* _EXERCISE DIRECTIONS_
Lay out the part of the listing that opens with the line containing "Where should I click to: Click the data" and closes with the line containing "point(443,343)" as a JSON list of strings, one string per line, omitting blank lines.
# START OF THE DATA
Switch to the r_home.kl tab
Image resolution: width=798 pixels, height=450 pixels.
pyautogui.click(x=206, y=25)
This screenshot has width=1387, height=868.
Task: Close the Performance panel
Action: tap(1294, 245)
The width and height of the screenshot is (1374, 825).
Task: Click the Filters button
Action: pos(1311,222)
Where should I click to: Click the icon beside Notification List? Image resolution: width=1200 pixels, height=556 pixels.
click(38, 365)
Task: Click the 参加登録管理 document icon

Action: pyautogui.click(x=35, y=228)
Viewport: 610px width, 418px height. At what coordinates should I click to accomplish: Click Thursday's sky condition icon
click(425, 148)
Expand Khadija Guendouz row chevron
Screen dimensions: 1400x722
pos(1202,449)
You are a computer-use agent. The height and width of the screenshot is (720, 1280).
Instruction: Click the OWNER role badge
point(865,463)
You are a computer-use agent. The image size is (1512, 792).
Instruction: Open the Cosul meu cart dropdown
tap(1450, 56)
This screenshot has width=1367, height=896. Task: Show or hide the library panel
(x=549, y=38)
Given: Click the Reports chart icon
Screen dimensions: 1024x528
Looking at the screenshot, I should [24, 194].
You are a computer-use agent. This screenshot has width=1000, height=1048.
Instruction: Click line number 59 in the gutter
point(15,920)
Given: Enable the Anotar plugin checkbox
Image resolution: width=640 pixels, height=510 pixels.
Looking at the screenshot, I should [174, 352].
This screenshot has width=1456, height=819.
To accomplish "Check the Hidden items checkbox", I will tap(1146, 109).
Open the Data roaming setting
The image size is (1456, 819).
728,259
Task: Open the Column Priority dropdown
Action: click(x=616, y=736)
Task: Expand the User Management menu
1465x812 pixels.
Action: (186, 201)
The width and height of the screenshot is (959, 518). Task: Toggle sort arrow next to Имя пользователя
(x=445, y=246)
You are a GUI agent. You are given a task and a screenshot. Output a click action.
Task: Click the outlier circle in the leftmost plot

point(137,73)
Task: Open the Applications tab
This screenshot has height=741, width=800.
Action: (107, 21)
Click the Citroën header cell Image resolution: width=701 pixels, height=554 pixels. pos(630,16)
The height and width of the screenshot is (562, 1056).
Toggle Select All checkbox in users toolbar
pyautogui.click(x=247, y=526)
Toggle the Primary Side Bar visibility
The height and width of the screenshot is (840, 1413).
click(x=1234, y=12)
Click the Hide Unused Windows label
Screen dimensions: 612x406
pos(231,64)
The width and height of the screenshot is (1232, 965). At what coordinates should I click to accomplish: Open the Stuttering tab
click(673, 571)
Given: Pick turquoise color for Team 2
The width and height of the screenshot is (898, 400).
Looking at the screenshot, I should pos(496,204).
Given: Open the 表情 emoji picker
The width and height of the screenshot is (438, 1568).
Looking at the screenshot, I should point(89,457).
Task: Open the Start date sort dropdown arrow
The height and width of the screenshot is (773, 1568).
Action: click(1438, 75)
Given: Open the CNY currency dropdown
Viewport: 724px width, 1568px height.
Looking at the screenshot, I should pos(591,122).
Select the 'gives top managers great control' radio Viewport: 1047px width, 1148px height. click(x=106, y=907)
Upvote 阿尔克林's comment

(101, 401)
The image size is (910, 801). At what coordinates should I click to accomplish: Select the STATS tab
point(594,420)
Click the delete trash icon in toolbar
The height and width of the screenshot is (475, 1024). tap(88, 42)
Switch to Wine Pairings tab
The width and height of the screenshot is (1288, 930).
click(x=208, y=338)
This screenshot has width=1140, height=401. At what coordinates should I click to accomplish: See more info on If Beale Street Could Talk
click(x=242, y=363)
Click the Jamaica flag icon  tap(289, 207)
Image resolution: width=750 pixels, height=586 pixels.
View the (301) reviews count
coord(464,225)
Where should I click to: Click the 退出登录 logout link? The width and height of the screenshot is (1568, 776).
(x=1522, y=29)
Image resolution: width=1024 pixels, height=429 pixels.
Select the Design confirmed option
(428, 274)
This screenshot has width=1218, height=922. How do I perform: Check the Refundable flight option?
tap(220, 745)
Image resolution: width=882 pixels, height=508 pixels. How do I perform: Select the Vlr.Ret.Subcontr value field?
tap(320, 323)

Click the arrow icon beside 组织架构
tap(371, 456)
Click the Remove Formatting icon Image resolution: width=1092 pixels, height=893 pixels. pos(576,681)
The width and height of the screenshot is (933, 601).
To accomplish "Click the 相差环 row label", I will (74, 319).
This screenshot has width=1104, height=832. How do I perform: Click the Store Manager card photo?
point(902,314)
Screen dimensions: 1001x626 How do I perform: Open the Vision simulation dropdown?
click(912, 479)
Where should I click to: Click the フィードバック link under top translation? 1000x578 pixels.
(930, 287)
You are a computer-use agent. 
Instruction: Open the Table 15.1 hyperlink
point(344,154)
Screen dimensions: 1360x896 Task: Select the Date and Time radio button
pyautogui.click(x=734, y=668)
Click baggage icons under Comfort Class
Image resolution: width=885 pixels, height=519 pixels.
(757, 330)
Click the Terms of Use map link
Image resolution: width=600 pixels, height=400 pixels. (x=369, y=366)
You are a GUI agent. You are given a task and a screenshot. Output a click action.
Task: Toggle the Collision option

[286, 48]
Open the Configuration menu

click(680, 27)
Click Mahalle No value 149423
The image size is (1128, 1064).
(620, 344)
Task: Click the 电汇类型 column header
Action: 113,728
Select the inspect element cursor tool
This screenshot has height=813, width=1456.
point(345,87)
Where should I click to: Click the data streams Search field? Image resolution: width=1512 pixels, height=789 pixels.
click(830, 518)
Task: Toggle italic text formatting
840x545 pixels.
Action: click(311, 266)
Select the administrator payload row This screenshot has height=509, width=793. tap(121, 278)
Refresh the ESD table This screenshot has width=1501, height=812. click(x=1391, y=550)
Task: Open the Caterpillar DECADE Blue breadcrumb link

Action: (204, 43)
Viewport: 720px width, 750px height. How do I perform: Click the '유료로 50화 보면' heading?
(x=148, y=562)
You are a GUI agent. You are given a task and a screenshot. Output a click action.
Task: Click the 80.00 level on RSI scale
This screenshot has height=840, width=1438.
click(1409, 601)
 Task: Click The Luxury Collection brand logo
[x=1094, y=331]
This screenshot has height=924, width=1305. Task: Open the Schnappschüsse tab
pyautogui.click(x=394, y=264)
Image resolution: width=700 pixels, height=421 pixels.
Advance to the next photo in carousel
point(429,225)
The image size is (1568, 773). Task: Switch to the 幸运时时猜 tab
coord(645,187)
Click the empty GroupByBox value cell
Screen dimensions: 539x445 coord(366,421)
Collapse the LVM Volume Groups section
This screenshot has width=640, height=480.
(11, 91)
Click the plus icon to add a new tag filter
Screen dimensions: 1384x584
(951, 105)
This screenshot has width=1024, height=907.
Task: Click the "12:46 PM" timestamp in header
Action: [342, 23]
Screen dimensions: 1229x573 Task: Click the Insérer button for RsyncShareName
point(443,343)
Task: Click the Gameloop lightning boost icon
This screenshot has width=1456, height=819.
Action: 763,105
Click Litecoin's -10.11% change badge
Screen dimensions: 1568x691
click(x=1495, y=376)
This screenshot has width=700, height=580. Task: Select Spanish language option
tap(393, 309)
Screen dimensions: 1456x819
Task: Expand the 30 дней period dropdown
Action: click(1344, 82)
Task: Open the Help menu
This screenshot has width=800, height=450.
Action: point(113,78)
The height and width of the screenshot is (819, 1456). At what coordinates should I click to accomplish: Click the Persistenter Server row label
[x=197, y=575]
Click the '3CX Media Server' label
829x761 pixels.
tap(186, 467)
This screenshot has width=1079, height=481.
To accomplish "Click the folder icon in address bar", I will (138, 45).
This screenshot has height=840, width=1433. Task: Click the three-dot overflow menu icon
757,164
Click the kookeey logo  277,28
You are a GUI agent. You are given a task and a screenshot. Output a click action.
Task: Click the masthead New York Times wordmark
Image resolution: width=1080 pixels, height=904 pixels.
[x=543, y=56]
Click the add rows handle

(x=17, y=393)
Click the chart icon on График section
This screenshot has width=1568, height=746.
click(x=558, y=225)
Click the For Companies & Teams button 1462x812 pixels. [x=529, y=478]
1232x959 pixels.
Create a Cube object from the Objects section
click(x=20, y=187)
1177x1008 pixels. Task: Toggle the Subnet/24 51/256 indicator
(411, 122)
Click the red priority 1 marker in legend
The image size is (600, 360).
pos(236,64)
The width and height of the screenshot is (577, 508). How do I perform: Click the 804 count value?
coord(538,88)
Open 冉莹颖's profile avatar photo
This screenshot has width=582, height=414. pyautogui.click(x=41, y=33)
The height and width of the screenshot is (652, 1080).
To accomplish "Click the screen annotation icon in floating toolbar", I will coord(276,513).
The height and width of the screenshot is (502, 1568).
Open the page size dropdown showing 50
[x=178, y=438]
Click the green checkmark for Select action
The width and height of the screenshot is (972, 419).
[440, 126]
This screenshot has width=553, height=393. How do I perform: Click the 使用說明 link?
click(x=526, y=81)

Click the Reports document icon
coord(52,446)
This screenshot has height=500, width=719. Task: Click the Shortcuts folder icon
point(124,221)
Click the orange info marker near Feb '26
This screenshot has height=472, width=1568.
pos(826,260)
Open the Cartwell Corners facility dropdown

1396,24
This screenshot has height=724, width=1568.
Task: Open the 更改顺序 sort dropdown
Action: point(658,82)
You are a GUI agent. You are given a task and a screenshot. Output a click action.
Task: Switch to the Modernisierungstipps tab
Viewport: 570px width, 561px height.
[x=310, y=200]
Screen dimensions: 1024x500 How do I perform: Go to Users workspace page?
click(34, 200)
# END OF THE DATA
* _OUTPUT OF THE EXERCISE_
[
  "Where should I click to: Click the data streams Search field? Image resolution: width=1512 pixels, height=789 pixels.",
  "click(830, 518)",
  "Task: Toggle italic text formatting",
  "840x545 pixels.",
  "Action: click(311, 266)",
  "Select the administrator payload row This screenshot has height=509, width=793. tap(121, 278)",
  "Refresh the ESD table This screenshot has width=1501, height=812. click(x=1391, y=550)",
  "Task: Open the Caterpillar DECADE Blue breadcrumb link",
  "Action: (204, 43)",
  "Viewport: 720px width, 750px height. How do I perform: Click the '유료로 50화 보면' heading?",
  "(x=148, y=562)",
  "You are a GUI agent. You are given a task and a screenshot. Output a click action.",
  "Task: Click the 80.00 level on RSI scale",
  "This screenshot has height=840, width=1438.",
  "click(1409, 601)",
  " Task: Click The Luxury Collection brand logo",
  "[x=1094, y=331]",
  "This screenshot has height=924, width=1305. Task: Open the Schnappschüsse tab",
  "pyautogui.click(x=394, y=264)",
  "Image resolution: width=700 pixels, height=421 pixels.",
  "Advance to the next photo in carousel",
  "point(429,225)",
  "The image size is (1568, 773). Task: Switch to the 幸运时时猜 tab",
  "coord(645,187)",
  "Click the empty GroupByBox value cell",
  "Screen dimensions: 539x445 coord(366,421)",
  "Collapse the LVM Volume Groups section",
  "This screenshot has width=640, height=480.",
  "(11, 91)",
  "Click the plus icon to add a new tag filter",
  "Screen dimensions: 1384x584",
  "(951, 105)",
  "This screenshot has width=1024, height=907.",
  "Task: Click the \"12:46 PM\" timestamp in header",
  "Action: [342, 23]",
  "Screen dimensions: 1229x573 Task: Click the Insérer button for RsyncShareName",
  "point(443,343)"
]